Can I make this salad ahead of time? It’s best to assemble the salad just before serving to prevent the arugula from wilting. However, you can prepare the orange sections, shave the fennel, and shave the cheese ahead of time and store them separately in the refrigerator.
What is the best type of olive oil to use? A high-quality, fruity extra virgin olive oil is ideal for this salad.
Is balsamic glaze the same as balsamic reduction? Yes, balsamic glaze and balsamic reduction are essentially the same thing.
Can I use dried arugula instead of fresh? No, dried arugula won’t provide the same fresh flavor and texture as fresh arugula.
Can I add other vegetables to this salad? Yes, you can add other vegetables such as cherry tomatoes, red onion, or bell peppers.
How long will this salad last in the refrigerator? This salad is best enjoyed immediately. If you have leftovers, they will last for a day in the refrigerator, but the arugula may wilt.
Can I freeze this salad? No, this salad does not freeze well.
What wine pairs well with this salad? A crisp white wine such as Sauvignon Blanc or Pinot Grigio pairs well with this salad.
Is this salad gluten-free? Yes, this salad is naturally gluten-free.

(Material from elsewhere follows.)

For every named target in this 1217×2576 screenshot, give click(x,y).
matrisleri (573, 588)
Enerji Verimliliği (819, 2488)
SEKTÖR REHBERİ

Is this salad dairy-free? No, this salad contains pecorino romano cheese. To make it dairy-free, omit the cheese.
Can I use baby spinach instead of arugula? While arugula provides a peppery bite, baby spinach is a more mild option if desired.
What is the difference in flavor when using balsamic vinegar versus balsamic glaze? Balsamic vinegar is more tart and acidic, whereas balsamic glaze is sweeter and more concentrated in flavor.